Catherine remained where she was for a moment, staring dumbly at the doorway and trying to get it into her head that she, despite all the suicidal decisions she had made during the last half hour or so, miraculously had failed to die. Gosh.
She looked down on the teenagers on the floor. She thought about what Jessica had said.
Tainted? she wondered.
"Heck, who isn't, these days?" she muttered. Then she picked up her phone and called the ambulance.
From the journal of Doctor Catherine Faller, entry # 16:
I called the hospital about an hour ago. All three of those kids are going to be all right, it seems. They were beaten up pretty badly, and they're going to have to stay there for a long time while they recover, but they won't have any permanent injuries. Nor, as far as anyone there can tell, were the girls raped. Thank God for small favours.
None of them have yet started to sprout tentacles or grow six-foot-long tongues. I'll keep my eye on them as best I can without getting noticed by the authorities, though. If they do… turn… then I suppose they may need to talk to someone who knows what it's like to be thrown into a world you never thought existed, and to become something that might not be entirely human.
As for me? Well, I survived my attack of conscience again. I guess I should be grateful. How many has managed to pour that much venom in the face of a werewolf and live to tell the tale? But thinking about the reason for it… well, it's hard to feel much triumph.
A Ban, she said. I've got a Ban on me.

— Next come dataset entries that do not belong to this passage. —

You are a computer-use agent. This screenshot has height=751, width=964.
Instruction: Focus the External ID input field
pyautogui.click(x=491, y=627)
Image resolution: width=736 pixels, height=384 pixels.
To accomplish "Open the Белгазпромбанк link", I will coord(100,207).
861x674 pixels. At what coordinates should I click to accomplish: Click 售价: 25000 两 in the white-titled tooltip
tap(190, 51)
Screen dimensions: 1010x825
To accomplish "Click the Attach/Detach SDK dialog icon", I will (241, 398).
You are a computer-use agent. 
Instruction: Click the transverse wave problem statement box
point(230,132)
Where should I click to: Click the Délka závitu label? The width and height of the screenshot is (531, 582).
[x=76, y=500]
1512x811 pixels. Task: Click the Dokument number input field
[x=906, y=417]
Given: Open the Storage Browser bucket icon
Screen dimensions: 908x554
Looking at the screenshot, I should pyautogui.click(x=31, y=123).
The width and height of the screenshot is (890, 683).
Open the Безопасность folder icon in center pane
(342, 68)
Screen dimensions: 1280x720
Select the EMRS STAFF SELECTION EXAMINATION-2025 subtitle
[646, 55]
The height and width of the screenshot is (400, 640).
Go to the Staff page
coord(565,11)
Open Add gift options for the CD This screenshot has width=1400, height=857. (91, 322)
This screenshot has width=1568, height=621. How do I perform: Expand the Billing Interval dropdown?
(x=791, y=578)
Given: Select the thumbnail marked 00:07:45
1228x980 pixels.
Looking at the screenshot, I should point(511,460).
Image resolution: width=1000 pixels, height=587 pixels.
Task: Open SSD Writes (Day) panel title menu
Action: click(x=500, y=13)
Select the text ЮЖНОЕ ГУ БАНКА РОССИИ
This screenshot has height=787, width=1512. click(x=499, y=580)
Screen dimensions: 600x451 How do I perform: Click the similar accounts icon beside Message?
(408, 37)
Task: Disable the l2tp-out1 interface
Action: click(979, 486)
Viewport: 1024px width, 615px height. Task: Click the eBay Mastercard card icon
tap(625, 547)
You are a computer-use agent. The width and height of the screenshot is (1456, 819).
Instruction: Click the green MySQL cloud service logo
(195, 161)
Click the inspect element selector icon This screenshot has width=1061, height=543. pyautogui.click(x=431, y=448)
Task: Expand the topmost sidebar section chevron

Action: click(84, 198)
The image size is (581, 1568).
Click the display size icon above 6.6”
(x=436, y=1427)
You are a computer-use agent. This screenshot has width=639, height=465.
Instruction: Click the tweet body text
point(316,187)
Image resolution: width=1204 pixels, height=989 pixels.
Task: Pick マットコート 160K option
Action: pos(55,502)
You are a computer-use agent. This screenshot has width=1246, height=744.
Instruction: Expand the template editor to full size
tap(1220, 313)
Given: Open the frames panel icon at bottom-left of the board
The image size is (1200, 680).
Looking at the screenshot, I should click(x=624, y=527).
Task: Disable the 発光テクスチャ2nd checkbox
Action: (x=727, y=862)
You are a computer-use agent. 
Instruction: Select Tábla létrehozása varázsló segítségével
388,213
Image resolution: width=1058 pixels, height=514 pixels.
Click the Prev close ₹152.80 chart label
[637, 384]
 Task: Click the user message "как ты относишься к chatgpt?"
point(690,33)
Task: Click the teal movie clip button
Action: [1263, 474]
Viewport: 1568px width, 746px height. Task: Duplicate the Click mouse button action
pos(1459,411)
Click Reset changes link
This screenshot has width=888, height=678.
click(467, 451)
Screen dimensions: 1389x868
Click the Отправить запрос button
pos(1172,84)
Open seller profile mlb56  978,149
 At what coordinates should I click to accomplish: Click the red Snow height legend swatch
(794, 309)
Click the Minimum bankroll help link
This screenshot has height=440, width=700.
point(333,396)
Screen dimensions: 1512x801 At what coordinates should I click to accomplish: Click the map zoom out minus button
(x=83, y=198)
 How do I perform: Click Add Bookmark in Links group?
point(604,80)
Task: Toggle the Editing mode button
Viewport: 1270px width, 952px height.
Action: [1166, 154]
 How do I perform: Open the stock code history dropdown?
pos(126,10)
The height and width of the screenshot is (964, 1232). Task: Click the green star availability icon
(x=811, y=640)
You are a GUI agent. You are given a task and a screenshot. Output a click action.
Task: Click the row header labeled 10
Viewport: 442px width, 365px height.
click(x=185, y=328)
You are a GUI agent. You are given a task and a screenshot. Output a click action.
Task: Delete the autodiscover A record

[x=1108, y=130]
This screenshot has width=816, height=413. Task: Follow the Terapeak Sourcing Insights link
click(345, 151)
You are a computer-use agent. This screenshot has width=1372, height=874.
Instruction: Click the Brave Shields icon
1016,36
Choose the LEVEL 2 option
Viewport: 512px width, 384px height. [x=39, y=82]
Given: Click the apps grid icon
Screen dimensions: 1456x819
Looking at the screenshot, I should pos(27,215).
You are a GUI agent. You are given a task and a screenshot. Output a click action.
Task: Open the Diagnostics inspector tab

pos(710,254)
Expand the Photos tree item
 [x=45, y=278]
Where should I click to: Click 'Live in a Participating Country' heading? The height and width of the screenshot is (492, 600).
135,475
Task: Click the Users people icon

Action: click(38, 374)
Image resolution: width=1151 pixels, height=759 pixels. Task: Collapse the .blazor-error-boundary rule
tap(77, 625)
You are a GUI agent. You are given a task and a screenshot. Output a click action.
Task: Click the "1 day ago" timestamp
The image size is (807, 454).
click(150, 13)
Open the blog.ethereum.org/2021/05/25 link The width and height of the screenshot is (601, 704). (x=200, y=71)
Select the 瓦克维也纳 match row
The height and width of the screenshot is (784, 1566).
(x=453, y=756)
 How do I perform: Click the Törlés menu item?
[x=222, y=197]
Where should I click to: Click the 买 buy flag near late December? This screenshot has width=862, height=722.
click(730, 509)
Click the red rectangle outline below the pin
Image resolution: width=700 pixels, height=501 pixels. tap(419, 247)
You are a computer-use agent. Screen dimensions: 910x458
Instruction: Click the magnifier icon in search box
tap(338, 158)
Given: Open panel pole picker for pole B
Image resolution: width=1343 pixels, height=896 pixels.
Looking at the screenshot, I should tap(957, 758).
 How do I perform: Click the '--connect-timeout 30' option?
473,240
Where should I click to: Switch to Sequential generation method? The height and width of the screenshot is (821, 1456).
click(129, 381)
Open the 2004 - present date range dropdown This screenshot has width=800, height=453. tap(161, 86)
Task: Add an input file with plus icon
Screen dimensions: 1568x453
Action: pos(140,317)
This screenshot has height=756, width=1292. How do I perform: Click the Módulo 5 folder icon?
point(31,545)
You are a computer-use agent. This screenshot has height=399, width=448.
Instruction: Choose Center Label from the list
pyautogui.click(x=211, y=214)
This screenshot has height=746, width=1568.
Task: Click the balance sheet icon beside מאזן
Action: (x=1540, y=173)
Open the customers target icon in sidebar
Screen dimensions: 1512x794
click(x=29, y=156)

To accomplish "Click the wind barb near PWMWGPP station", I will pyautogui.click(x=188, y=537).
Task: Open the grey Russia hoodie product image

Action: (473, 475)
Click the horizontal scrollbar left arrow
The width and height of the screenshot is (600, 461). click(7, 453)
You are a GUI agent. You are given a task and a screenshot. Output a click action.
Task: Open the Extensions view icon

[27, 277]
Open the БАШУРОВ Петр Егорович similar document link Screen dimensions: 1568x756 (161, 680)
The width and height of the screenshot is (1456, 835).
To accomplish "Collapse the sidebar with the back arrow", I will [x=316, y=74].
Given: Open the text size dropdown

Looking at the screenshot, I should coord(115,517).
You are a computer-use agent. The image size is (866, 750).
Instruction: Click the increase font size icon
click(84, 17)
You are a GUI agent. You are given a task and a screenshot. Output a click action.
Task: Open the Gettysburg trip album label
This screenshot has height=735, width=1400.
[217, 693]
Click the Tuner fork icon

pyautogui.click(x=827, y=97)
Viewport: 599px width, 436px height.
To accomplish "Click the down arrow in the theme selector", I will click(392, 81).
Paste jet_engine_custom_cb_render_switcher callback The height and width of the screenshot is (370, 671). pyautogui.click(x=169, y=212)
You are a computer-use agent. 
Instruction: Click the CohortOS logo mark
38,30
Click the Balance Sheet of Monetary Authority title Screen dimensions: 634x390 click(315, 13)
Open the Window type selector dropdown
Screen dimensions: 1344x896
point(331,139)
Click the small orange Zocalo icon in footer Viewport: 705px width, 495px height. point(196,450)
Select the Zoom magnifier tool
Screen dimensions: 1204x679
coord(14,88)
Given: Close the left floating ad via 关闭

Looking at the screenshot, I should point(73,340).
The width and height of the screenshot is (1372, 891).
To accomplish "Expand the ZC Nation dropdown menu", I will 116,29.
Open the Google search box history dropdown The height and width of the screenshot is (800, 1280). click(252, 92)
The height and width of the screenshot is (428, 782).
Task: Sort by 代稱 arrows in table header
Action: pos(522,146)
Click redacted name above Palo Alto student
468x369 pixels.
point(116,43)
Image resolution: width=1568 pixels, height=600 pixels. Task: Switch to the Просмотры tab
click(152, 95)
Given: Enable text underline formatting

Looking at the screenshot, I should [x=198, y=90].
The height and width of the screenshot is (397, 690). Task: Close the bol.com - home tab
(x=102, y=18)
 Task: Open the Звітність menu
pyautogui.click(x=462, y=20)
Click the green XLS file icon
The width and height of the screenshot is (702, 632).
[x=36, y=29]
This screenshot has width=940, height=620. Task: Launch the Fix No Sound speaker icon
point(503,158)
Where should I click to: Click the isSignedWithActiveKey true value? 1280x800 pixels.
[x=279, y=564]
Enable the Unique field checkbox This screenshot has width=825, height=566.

Some other werewolf put it there, and now no one else may touch me.
And I think of Rolf Smythe telling me that I would pay, I would pay for what I had done to him, that death was much too good for me but one day he'd give me far more than that…
There is a war. It's waged between two noncorporeal entities that go by the names of Gaia and the Wyrm. Maybe they are real, or maybe they are just the invention of some guy who had very vivid dreams and decided that they were probably true. What's important is, both parties have devoted followers, and for a longer time than we can probably imagine, they have been cheerfully killing each other, both sides convinced of the righteousness of their respective causes. Convinced that granting mercy is the same as letting everything that is good and right die.
Being a Hunter – a real Hunter, not a racist, xenophobic maniac like some I could mention – is, I suppose, being the person who walks up to those two factions and says "To be honest, fellows, you look exactly the same to me."
Is it a wonder that both sides hate our guts? Is it a wonder that they are always so quick to kill us as soon as we show up? Even so, I think I'd choose to be a Hunter instead of a werewolf any day of the week.
I choose for myself which wars I fight.